- _THE TASK_
Look through the material and copy each line holding "using".

- _DATA_

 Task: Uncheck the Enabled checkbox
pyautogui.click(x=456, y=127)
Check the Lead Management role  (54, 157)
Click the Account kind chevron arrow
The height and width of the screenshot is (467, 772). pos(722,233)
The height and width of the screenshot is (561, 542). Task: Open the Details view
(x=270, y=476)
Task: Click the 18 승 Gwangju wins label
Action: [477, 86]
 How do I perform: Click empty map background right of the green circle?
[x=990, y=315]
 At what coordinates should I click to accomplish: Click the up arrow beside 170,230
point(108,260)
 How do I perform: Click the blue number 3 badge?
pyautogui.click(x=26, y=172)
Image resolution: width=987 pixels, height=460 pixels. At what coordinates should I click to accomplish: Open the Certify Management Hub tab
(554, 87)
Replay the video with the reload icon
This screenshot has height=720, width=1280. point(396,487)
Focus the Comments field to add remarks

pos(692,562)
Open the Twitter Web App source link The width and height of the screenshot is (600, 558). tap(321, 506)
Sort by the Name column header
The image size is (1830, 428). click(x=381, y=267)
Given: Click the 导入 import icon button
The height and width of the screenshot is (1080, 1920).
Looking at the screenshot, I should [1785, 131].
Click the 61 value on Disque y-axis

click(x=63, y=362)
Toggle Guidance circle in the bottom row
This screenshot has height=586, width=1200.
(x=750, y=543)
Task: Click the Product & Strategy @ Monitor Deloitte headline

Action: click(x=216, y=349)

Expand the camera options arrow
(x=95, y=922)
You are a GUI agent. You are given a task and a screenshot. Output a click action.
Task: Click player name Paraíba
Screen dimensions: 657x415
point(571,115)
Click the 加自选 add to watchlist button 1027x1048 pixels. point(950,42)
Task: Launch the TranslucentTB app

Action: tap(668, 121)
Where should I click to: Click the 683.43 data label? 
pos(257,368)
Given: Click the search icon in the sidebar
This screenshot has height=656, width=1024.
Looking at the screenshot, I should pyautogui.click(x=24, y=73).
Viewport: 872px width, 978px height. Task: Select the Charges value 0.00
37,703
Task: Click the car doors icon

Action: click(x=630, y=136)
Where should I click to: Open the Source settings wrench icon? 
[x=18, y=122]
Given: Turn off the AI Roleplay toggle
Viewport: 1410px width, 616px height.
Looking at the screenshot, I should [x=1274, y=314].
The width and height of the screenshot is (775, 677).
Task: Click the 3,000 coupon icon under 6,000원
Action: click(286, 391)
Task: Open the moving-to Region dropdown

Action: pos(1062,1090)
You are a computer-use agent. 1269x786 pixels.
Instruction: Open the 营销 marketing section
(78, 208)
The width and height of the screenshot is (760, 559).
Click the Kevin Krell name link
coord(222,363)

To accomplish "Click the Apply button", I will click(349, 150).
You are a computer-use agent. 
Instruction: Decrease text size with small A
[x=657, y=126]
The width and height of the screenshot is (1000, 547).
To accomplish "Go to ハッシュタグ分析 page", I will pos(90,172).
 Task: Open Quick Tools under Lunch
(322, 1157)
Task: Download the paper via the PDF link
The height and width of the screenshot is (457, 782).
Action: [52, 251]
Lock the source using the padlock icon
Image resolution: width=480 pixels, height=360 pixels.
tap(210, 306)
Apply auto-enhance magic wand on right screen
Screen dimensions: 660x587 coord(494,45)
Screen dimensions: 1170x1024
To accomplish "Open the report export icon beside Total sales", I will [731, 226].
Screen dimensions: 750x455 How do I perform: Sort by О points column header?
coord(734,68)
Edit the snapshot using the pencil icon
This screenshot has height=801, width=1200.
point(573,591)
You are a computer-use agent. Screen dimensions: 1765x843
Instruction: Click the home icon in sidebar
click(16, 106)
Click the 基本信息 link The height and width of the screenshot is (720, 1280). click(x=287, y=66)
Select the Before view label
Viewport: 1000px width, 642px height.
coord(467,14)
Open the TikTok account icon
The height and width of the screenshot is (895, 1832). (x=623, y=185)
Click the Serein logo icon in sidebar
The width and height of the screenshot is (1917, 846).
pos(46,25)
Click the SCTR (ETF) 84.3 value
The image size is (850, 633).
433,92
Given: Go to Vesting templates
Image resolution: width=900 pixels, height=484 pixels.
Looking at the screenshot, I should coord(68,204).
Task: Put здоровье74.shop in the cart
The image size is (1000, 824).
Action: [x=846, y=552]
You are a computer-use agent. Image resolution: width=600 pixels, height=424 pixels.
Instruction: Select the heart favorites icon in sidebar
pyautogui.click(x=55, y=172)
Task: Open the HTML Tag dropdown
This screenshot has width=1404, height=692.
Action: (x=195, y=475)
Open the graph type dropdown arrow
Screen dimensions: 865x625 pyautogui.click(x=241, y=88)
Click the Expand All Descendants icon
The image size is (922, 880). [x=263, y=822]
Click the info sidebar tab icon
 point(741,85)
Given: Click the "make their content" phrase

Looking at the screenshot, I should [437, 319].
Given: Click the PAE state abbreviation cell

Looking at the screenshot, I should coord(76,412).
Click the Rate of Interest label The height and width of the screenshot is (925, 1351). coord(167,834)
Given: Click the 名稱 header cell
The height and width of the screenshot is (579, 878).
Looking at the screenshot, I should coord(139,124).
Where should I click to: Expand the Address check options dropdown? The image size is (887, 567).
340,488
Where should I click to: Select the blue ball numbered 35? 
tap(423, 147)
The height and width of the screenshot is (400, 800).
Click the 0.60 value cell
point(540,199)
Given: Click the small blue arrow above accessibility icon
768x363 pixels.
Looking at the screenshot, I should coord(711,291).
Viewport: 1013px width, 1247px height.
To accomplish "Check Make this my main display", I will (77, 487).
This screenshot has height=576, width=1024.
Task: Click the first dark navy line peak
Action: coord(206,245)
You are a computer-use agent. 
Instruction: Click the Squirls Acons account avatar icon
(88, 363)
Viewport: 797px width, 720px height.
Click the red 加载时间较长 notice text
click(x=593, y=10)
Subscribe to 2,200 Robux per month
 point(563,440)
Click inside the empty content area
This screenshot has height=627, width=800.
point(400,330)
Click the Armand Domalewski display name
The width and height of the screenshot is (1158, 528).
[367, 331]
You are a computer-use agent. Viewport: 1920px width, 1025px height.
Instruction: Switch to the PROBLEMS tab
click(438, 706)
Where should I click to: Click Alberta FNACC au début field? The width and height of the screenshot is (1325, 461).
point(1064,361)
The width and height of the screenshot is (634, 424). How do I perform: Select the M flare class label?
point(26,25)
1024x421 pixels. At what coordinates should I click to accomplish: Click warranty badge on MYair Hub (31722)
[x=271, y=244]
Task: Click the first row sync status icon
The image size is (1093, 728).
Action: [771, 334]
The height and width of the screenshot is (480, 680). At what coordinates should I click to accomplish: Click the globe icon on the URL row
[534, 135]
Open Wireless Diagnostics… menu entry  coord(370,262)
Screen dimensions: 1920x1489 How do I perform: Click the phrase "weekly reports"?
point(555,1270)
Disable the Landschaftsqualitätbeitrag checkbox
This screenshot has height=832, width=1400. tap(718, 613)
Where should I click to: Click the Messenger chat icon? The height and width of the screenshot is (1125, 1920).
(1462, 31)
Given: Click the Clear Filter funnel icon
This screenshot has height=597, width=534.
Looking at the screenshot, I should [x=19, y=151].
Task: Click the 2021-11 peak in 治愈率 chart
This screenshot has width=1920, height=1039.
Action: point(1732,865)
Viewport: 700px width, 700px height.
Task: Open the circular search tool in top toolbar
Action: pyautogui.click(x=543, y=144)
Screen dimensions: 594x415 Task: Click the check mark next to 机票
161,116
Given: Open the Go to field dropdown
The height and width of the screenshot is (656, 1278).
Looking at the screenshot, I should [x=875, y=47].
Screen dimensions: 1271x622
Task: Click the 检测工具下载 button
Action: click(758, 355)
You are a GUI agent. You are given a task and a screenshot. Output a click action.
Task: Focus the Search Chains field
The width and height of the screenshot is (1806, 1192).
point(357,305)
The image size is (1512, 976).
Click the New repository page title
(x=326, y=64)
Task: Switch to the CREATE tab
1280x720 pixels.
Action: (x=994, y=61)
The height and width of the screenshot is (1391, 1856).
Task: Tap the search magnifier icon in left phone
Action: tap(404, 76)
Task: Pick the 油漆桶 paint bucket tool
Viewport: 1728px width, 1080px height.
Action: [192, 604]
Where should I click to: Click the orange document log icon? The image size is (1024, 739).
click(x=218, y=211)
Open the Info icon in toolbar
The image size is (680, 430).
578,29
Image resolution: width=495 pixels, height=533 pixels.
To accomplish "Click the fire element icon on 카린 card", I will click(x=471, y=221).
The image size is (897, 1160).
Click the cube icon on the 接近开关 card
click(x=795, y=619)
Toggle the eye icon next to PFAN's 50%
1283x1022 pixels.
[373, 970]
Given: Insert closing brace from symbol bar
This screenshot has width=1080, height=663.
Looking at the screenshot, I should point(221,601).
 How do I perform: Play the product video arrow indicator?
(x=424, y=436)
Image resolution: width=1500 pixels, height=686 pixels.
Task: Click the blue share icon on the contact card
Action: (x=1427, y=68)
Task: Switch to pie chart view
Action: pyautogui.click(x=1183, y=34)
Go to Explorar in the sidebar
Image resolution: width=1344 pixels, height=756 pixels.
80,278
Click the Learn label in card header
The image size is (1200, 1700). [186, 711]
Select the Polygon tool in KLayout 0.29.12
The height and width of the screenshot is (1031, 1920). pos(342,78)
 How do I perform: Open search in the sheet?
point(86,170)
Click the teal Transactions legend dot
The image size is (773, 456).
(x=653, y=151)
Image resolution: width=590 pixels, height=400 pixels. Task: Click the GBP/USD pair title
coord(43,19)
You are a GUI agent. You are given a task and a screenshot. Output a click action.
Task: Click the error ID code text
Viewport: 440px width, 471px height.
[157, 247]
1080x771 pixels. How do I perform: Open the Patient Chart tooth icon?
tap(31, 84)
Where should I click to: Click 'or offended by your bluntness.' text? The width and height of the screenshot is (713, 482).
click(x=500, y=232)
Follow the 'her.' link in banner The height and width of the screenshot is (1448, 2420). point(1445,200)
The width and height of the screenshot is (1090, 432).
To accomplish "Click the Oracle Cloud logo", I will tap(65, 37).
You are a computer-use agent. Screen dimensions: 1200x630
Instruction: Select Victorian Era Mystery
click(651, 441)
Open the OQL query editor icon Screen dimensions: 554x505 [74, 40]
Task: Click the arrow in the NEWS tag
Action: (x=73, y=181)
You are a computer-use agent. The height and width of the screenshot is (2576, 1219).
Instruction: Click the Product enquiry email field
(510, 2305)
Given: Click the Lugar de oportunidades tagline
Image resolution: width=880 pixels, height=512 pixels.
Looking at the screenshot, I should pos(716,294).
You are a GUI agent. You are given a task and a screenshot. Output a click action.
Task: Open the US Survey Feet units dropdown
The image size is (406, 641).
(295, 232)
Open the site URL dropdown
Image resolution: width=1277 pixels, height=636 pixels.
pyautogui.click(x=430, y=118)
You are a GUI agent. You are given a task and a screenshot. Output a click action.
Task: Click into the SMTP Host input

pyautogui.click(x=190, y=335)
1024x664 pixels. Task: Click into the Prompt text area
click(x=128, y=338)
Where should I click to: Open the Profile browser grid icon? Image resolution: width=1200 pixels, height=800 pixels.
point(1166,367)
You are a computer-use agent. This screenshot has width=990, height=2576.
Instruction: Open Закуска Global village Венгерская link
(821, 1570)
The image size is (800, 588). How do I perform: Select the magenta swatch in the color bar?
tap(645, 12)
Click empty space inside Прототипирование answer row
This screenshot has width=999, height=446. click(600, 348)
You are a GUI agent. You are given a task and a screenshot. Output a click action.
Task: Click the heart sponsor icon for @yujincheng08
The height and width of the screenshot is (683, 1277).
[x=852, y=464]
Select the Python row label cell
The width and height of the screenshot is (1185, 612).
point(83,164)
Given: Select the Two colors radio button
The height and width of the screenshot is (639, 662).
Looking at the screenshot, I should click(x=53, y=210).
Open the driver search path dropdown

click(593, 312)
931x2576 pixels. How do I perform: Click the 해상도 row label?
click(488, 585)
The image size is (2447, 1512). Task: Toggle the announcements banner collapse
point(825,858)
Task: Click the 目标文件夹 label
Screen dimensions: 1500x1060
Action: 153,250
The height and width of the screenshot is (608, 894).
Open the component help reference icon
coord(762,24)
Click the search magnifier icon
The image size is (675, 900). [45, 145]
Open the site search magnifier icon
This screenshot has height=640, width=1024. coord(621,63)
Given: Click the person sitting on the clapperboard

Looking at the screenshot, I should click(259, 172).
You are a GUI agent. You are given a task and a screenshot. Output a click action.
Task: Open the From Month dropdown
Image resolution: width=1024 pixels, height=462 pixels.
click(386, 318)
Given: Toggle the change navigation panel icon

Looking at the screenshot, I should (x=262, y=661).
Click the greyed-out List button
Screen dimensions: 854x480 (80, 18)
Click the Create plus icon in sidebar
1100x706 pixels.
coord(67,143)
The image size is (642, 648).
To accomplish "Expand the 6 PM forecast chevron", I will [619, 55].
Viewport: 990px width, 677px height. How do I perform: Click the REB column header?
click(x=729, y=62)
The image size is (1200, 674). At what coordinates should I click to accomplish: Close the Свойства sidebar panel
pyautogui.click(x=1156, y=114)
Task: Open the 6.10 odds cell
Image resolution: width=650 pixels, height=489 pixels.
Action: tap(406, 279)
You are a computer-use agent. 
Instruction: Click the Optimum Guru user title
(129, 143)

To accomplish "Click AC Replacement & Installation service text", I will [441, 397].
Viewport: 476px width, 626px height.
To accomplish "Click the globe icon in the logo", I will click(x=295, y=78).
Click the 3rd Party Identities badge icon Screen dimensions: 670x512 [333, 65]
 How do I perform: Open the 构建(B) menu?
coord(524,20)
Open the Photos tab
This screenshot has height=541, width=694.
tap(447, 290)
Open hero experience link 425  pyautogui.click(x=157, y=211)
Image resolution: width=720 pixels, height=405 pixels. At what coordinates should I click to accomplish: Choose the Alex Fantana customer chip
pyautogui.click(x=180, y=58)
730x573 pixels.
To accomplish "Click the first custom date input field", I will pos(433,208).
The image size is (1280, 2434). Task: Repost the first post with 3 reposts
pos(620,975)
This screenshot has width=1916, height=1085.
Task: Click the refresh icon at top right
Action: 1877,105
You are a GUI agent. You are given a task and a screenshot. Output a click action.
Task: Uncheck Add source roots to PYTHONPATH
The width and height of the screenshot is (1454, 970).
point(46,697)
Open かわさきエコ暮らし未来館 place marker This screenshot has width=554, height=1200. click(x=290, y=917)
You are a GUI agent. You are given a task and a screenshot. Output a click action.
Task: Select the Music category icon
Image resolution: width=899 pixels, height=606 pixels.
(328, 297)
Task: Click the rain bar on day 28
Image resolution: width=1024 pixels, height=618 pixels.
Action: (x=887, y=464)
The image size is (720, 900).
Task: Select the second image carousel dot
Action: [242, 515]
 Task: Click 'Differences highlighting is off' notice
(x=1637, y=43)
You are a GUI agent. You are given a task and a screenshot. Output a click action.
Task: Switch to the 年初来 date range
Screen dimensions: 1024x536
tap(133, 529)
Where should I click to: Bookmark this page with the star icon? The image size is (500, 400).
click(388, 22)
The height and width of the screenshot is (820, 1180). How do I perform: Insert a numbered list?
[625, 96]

- _REPLY_
Lock the source using the padlock icon
Edit the snapshot using the pencil icon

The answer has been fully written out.